REQUIREMENT
Write out, word for word, the first line of the data below and every line after it through the one containing "You are a computer-use agent. The".
*** SOURCE MATERIAL ***
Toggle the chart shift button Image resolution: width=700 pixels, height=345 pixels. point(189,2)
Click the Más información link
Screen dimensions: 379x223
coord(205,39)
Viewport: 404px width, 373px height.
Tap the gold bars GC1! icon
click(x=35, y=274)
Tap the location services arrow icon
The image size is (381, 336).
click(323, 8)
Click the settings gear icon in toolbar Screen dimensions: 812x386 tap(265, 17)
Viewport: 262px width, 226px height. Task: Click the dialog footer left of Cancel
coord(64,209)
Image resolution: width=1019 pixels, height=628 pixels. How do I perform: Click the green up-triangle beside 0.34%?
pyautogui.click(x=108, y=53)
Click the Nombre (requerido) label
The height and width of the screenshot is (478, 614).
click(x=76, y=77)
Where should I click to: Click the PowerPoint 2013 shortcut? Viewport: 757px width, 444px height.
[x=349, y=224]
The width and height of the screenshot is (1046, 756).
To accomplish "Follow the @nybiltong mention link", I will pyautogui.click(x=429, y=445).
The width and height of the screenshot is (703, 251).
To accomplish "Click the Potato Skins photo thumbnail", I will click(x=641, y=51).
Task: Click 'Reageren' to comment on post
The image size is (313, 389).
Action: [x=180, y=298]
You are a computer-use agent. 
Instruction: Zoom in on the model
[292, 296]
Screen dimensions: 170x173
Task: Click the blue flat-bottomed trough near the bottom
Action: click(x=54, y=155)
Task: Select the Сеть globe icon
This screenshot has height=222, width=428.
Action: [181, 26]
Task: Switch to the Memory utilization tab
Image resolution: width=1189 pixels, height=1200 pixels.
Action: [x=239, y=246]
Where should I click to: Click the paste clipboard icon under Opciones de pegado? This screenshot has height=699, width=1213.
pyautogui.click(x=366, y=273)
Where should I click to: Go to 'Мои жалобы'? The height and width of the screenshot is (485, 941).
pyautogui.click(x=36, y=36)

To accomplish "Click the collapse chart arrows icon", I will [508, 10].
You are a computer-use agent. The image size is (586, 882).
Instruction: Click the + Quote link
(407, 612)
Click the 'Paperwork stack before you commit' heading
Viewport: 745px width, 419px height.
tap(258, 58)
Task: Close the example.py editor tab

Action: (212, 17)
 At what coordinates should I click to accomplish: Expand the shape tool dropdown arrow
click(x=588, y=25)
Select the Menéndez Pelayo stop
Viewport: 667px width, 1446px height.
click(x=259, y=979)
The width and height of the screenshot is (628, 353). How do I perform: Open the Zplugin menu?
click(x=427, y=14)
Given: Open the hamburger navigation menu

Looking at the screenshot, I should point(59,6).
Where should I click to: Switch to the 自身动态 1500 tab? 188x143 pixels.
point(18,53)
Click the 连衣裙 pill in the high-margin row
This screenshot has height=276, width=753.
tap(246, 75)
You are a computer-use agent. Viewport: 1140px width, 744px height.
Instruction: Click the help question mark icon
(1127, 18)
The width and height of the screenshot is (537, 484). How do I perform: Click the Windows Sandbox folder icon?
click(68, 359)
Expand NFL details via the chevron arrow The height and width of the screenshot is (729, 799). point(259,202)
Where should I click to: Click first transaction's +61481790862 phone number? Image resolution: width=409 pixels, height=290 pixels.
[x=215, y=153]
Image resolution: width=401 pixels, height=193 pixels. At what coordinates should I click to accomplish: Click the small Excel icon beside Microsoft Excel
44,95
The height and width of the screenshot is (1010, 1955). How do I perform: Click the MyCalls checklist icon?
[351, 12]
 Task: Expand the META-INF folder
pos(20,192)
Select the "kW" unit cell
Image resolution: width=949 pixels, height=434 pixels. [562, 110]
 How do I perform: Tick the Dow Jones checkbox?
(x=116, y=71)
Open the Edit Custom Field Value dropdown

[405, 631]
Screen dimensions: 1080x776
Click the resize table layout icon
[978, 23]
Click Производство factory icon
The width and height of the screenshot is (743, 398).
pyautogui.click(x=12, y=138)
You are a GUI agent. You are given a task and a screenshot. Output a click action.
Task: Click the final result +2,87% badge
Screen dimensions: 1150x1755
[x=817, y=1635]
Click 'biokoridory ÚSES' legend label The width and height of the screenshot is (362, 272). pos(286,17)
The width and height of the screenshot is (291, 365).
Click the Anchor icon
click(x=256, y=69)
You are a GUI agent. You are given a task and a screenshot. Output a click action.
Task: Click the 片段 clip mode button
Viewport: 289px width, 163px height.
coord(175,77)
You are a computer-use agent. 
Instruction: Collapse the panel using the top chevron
***
RESULT FOR THIS TASK
Toggle the chart shift button Image resolution: width=700 pixels, height=345 pixels. point(189,2)
Click the Más información link
Screen dimensions: 379x223
coord(205,39)
Viewport: 404px width, 373px height.
Tap the gold bars GC1! icon
click(x=35, y=274)
Tap the location services arrow icon
The image size is (381, 336).
click(323, 8)
Click the settings gear icon in toolbar Screen dimensions: 812x386 tap(265, 17)
Viewport: 262px width, 226px height. Task: Click the dialog footer left of Cancel
coord(64,209)
Image resolution: width=1019 pixels, height=628 pixels. How do I perform: Click the green up-triangle beside 0.34%?
pyautogui.click(x=108, y=53)
Click the Nombre (requerido) label
The height and width of the screenshot is (478, 614).
click(x=76, y=77)
Where should I click to: Click the PowerPoint 2013 shortcut? Viewport: 757px width, 444px height.
[x=349, y=224]
The width and height of the screenshot is (1046, 756).
To accomplish "Follow the @nybiltong mention link", I will pyautogui.click(x=429, y=445).
The width and height of the screenshot is (703, 251).
To accomplish "Click the Potato Skins photo thumbnail", I will click(x=641, y=51).
Task: Click 'Reageren' to comment on post
The image size is (313, 389).
Action: [x=180, y=298]
You are a computer-use agent. 
Instruction: Zoom in on the model
[292, 296]
Screen dimensions: 170x173
Task: Click the blue flat-bottomed trough near the bottom
Action: click(x=54, y=155)
Task: Select the Сеть globe icon
This screenshot has height=222, width=428.
Action: [181, 26]
Task: Switch to the Memory utilization tab
Image resolution: width=1189 pixels, height=1200 pixels.
Action: [x=239, y=246]
Where should I click to: Click the paste clipboard icon under Opciones de pegado? This screenshot has height=699, width=1213.
pyautogui.click(x=366, y=273)
Where should I click to: Go to 'Мои жалобы'? The height and width of the screenshot is (485, 941).
pyautogui.click(x=36, y=36)

To accomplish "Click the collapse chart arrows icon", I will [508, 10].
You are a computer-use agent. The image size is (586, 882).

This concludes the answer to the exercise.